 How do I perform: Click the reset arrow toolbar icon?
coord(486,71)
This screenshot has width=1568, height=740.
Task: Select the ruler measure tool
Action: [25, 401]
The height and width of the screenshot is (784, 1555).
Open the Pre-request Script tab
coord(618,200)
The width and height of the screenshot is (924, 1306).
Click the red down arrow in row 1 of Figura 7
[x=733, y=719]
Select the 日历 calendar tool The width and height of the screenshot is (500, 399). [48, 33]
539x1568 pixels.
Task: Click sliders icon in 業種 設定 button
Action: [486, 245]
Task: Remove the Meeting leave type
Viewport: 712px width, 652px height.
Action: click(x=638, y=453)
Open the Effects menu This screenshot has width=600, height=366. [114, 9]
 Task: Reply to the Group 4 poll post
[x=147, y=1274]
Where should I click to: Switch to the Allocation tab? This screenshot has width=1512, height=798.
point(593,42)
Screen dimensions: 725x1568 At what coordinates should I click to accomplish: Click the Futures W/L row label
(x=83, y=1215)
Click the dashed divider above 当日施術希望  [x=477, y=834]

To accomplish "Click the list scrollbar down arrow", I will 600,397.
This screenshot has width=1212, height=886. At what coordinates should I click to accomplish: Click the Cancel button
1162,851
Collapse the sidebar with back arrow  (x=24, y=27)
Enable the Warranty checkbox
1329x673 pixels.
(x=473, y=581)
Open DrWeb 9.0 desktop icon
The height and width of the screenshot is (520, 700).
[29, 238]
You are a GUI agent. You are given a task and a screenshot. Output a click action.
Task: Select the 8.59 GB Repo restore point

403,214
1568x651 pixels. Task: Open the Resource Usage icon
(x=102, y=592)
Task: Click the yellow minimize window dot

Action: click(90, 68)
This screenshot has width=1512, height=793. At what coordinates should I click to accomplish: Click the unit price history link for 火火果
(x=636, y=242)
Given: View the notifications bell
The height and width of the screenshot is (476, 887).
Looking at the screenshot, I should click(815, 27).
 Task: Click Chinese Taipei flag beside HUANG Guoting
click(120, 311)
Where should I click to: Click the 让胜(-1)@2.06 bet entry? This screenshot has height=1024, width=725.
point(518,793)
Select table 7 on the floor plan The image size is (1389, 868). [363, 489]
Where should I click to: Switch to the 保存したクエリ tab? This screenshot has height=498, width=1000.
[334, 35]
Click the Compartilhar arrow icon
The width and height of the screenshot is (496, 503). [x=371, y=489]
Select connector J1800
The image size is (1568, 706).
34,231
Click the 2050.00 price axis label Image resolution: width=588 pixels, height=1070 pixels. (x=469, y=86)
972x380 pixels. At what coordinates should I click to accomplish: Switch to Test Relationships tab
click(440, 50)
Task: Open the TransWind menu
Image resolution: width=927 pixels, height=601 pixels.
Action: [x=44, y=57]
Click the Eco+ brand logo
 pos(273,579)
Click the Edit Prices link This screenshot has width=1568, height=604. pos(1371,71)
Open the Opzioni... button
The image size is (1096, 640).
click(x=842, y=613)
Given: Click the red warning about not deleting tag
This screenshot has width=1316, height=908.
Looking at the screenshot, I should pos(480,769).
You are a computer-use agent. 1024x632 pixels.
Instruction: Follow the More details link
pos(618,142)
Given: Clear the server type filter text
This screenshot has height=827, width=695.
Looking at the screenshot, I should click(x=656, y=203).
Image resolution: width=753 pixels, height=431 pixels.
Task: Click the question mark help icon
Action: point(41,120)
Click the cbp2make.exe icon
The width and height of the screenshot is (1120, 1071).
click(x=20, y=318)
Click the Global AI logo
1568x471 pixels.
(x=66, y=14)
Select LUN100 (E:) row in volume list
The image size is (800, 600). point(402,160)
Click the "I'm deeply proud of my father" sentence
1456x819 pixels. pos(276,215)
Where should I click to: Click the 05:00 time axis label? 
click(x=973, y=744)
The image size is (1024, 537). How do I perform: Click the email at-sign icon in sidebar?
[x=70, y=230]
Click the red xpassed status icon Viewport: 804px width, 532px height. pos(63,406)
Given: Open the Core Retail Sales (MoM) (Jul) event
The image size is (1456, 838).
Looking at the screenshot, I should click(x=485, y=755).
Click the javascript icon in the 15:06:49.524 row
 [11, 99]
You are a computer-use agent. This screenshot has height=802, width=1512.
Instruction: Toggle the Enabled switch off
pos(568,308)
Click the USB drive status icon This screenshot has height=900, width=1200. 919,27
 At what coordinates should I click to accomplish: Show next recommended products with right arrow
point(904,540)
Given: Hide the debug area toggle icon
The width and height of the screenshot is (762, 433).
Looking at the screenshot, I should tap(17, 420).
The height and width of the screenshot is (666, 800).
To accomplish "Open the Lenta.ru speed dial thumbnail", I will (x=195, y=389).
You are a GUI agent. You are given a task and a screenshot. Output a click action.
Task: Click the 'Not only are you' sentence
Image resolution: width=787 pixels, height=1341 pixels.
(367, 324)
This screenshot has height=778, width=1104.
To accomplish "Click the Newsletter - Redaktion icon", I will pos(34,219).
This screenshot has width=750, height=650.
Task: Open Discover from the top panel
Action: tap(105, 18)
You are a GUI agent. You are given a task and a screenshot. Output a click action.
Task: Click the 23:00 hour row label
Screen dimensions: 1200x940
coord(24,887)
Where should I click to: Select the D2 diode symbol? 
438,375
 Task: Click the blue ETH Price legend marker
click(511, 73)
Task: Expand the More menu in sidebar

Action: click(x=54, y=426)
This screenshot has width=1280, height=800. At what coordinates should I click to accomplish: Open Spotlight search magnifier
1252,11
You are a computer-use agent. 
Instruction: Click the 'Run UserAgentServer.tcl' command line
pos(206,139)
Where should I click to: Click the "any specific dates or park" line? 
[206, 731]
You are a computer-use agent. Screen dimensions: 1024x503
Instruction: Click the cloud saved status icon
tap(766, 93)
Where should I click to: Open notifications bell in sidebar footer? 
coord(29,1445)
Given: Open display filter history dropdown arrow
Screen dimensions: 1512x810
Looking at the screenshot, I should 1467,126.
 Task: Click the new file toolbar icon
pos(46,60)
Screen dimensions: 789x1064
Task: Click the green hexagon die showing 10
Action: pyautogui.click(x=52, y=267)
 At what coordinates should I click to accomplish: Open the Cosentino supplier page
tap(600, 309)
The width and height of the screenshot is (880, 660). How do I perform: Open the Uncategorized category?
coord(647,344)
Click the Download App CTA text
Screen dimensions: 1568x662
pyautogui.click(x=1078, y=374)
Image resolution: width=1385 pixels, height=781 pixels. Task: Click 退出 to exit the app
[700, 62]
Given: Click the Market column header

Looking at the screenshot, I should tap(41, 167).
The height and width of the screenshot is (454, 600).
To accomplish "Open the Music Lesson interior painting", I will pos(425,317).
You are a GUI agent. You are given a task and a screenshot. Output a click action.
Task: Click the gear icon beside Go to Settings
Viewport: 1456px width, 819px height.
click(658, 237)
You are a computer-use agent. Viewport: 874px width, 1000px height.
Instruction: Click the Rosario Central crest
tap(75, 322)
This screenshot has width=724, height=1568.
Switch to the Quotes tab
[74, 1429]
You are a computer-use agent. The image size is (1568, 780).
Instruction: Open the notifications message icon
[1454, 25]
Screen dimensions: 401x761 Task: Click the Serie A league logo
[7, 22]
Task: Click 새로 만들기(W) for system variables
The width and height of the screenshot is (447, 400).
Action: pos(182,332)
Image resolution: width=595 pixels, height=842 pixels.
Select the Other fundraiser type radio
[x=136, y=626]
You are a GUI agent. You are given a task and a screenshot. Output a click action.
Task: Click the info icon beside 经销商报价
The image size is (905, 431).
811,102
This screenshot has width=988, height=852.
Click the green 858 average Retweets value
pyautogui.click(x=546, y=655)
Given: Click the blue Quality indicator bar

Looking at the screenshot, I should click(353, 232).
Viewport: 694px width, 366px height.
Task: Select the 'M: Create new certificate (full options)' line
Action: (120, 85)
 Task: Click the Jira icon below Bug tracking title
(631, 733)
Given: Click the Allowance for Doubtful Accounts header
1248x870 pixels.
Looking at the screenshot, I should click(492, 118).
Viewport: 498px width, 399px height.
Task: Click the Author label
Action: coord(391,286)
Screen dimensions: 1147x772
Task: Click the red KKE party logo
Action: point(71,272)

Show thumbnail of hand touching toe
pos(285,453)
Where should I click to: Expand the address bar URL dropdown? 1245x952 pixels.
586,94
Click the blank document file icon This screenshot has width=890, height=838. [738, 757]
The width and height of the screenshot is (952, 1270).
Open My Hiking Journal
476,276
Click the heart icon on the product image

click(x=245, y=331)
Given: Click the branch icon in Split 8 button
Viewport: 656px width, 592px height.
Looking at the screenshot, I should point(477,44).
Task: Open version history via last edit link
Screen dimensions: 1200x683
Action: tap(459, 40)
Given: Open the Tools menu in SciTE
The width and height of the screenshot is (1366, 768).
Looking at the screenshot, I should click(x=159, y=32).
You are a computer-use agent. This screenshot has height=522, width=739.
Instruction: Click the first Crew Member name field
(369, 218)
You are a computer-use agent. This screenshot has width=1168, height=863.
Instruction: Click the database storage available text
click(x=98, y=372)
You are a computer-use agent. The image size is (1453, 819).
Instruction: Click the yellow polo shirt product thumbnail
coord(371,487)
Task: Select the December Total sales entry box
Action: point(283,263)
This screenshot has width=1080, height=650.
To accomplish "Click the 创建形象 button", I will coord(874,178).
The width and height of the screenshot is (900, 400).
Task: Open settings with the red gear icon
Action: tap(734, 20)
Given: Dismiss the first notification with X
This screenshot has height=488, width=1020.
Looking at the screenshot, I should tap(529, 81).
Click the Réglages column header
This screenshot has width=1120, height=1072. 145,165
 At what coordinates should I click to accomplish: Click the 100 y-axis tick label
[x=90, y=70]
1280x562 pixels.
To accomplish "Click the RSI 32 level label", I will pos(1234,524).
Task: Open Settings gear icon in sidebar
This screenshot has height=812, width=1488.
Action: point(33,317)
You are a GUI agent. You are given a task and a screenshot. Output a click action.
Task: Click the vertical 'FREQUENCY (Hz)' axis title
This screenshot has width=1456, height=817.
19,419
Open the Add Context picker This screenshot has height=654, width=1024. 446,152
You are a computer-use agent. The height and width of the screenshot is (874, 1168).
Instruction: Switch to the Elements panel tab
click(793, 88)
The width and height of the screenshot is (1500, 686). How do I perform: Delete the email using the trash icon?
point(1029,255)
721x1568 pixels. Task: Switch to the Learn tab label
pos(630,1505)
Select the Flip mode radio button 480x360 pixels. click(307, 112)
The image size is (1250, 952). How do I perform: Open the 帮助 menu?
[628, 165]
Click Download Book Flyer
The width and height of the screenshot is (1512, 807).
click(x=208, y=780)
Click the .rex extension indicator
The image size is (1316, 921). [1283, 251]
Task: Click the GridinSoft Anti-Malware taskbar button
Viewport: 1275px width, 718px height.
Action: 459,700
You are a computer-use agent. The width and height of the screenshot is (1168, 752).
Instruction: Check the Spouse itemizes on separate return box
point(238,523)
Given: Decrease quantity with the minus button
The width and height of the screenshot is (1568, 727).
********************
### [What is expected]
Across the entries above, find the lines with the string "filter" and copy them.

### [Output of the task]
Given: Clear the server type filter text
Given: Open display filter history dropdown arrow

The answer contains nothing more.